Notably, the breast cancer mortality rate for women under the age of 50 was 47% in less developed countries, compared with just 11% in high HDI countries. For women ages 50 or older, the mortality rate was 56% in less developed nations, versus 21% in high HDI countries.

Furthermore, breast cancer incidence increased for women under the age of 50 in high HDI populations. Meanwhile, countries transitioning to higher HDI status instead saw a rise in cases for women ages 50 or older.

Miranda Fidler-Benaoudia, PhD. Image courtesy of the University of Calgary O'Brien Institute for Public Health.Miranda Fidler-Benaoudia, PhD. Image courtesy of the University of Calgary O'Brien Institute for Public Health.

Senior study author Miranda Fidler-Benaoudia, PhD, said the adoption of a Western lifestyle could be contributing to the rise in postmenopausal breast cancer cases in low or medium HDI countries. This risk could be mitigated by adopting breast cancer screenings or prevention efforts to reduce obesity and alcohol consumption, the authors noted.

Fidler-Benaoudia was also concerned by the increase in younger breast cancer cases among more developed countries, especially because the risk factors for developing breast cancer at younger ages aren't as well known and treatment can have long-term consequences.

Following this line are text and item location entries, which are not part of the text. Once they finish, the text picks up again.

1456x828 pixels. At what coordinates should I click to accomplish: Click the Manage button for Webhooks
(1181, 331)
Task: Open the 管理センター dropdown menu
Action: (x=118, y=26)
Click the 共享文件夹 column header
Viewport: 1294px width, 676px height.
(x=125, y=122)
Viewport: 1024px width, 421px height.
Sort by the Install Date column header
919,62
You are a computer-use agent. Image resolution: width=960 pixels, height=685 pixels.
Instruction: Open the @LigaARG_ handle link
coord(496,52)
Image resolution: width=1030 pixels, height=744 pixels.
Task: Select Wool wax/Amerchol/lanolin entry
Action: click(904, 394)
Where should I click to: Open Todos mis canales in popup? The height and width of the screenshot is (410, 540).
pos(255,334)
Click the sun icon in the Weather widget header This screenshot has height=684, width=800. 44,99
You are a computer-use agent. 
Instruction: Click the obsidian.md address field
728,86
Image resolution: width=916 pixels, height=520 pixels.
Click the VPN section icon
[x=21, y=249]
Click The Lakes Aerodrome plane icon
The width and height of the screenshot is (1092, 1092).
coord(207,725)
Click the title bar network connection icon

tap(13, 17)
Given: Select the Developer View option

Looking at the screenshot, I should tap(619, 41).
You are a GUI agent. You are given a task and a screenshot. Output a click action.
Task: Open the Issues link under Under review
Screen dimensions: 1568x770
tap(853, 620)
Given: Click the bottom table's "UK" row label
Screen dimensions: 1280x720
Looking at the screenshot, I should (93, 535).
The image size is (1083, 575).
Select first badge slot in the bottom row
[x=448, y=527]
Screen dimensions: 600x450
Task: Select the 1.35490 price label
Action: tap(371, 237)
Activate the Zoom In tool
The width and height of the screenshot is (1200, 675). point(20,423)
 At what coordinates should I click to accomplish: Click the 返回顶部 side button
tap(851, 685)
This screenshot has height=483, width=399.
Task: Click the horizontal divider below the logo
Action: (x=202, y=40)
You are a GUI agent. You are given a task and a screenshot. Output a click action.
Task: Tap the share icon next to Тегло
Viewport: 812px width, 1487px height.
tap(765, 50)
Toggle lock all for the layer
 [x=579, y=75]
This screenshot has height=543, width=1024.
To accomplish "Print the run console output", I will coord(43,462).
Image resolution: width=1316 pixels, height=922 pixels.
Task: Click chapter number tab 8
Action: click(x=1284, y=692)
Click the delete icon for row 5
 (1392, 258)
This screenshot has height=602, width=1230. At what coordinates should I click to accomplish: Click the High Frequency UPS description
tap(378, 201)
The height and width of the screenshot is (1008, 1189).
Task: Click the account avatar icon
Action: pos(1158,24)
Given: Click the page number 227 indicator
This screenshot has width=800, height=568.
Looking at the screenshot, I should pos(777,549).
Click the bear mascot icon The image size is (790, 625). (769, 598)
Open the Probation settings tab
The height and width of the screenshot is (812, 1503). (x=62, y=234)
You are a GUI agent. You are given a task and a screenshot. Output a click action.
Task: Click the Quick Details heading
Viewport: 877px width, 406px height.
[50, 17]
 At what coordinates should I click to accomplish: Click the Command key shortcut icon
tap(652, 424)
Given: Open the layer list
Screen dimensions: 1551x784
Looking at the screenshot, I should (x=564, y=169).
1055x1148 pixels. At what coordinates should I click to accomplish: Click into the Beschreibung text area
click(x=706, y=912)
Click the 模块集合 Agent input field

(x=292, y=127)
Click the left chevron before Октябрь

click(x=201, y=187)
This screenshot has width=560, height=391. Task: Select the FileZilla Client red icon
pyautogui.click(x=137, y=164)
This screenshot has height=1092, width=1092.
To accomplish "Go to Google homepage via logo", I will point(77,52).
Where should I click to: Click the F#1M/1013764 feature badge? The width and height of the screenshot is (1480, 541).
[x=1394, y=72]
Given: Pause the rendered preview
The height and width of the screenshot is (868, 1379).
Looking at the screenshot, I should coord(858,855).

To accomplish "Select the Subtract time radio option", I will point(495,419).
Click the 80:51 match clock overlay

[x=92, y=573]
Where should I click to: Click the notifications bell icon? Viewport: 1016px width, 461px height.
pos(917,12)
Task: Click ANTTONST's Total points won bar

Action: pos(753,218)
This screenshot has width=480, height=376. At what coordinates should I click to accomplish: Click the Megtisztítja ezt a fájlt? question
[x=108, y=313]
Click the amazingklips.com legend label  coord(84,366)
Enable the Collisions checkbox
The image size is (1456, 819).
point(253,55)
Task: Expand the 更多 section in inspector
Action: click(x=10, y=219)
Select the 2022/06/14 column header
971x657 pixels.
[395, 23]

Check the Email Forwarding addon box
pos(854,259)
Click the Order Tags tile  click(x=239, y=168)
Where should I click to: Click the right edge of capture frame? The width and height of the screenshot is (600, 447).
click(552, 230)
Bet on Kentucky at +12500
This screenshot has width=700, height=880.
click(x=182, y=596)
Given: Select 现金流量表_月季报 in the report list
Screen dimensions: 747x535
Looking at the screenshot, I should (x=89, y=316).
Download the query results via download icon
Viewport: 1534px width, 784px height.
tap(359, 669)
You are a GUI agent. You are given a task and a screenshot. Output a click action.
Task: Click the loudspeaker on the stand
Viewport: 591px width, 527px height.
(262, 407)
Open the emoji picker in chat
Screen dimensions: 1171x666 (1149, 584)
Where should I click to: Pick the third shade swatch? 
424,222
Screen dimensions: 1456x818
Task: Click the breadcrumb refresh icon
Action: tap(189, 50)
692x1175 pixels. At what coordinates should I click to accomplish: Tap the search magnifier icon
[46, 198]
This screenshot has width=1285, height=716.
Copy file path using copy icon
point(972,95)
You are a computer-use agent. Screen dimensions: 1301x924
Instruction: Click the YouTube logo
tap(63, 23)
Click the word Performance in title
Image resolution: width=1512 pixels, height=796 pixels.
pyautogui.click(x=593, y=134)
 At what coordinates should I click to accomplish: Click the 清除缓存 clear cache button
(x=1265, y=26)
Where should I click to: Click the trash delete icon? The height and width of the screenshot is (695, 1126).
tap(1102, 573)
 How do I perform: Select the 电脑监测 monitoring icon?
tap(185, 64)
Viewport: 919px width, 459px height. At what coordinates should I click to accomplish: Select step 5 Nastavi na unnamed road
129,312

"When young people get cancer, the impact on them is huge and it can lead to major repercussions later in life," stated Fidler-Benaoudia in a press release. "For example, the current life expectancy in Canada is around 80 years, so when a person is diagnosed at 30, they could live another 50 years where they are more likely to experience major health, financial, and career repercussions compared to the general population as a result of their treatment."